◆ WHAT THE EXERCISE ASKS: Start with the first line of the data and end with the line that holds "The height and width of the screenshot is (469, 627)."; write out each one exactly.

◆ PROVIDED DATA:
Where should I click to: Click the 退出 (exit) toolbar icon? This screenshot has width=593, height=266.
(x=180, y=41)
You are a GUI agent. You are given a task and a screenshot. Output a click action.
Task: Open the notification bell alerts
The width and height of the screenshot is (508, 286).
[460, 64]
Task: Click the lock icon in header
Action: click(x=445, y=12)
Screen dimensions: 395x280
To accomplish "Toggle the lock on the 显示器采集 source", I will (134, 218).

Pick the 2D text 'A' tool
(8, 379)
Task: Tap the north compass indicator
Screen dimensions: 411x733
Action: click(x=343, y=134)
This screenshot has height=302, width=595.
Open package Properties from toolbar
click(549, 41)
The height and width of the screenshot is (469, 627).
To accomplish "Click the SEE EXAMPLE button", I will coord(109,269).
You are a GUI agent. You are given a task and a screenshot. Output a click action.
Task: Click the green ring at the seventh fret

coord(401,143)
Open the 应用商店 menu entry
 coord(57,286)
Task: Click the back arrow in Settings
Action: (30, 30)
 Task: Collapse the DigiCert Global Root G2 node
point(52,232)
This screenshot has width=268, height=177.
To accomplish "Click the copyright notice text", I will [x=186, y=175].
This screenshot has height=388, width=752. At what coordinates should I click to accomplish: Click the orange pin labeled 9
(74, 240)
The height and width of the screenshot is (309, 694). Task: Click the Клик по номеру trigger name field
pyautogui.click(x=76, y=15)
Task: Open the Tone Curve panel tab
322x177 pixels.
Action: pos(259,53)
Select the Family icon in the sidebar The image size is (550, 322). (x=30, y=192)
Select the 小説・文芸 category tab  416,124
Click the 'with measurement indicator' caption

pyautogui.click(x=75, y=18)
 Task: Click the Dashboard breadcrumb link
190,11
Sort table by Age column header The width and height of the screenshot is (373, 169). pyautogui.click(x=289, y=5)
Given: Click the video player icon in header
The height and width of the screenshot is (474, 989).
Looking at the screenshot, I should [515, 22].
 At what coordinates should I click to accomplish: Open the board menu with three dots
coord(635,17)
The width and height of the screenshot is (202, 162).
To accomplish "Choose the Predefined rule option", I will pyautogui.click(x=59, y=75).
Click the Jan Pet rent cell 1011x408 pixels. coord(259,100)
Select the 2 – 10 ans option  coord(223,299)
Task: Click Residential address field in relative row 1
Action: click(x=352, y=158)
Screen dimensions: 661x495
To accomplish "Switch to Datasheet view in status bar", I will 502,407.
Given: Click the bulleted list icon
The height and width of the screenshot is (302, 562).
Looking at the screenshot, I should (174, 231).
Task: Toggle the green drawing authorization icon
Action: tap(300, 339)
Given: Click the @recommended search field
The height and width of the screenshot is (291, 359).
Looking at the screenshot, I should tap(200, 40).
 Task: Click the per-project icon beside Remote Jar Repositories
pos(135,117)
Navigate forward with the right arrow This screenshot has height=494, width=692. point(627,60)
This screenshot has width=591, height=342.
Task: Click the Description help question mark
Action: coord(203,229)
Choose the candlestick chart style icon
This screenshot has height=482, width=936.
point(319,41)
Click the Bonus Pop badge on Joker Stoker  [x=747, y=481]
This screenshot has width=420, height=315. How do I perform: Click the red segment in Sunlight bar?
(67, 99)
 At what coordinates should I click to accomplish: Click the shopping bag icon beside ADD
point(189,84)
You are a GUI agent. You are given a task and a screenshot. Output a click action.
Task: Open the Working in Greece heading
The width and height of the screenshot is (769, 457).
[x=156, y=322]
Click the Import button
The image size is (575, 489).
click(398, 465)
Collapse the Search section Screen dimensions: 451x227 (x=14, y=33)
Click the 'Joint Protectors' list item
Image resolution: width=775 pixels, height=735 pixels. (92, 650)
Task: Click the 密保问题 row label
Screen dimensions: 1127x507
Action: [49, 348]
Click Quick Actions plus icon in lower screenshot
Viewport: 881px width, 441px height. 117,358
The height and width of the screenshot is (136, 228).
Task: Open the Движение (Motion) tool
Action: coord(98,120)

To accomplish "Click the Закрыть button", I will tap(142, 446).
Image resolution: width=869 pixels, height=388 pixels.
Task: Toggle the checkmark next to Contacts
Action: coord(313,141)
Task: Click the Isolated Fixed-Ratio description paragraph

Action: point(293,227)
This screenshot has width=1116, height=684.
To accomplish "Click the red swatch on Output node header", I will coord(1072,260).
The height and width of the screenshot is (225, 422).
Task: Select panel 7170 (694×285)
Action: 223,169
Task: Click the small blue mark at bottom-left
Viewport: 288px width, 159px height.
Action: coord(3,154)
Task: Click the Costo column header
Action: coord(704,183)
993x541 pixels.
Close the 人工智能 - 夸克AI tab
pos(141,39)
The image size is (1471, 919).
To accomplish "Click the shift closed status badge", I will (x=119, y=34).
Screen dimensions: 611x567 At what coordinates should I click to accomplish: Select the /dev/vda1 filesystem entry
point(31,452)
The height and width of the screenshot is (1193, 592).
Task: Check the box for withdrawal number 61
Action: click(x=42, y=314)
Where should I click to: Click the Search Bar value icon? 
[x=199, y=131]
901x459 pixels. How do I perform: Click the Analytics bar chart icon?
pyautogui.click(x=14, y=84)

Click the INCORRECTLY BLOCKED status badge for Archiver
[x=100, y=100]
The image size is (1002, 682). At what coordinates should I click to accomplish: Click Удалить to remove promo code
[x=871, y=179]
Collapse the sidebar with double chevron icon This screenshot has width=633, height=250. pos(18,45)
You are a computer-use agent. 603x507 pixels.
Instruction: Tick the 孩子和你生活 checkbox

◆ RESPONSE AREA:
Where should I click to: Click the 退出 (exit) toolbar icon? This screenshot has width=593, height=266.
(x=180, y=41)
You are a GUI agent. You are given a task and a screenshot. Output a click action.
Task: Open the notification bell alerts
The width and height of the screenshot is (508, 286).
[460, 64]
Task: Click the lock icon in header
Action: click(x=445, y=12)
Screen dimensions: 395x280
To accomplish "Toggle the lock on the 显示器采集 source", I will (134, 218).

Pick the 2D text 'A' tool
(8, 379)
Task: Tap the north compass indicator
Screen dimensions: 411x733
Action: click(x=343, y=134)
This screenshot has height=302, width=595.
Open package Properties from toolbar
click(549, 41)
The height and width of the screenshot is (469, 627).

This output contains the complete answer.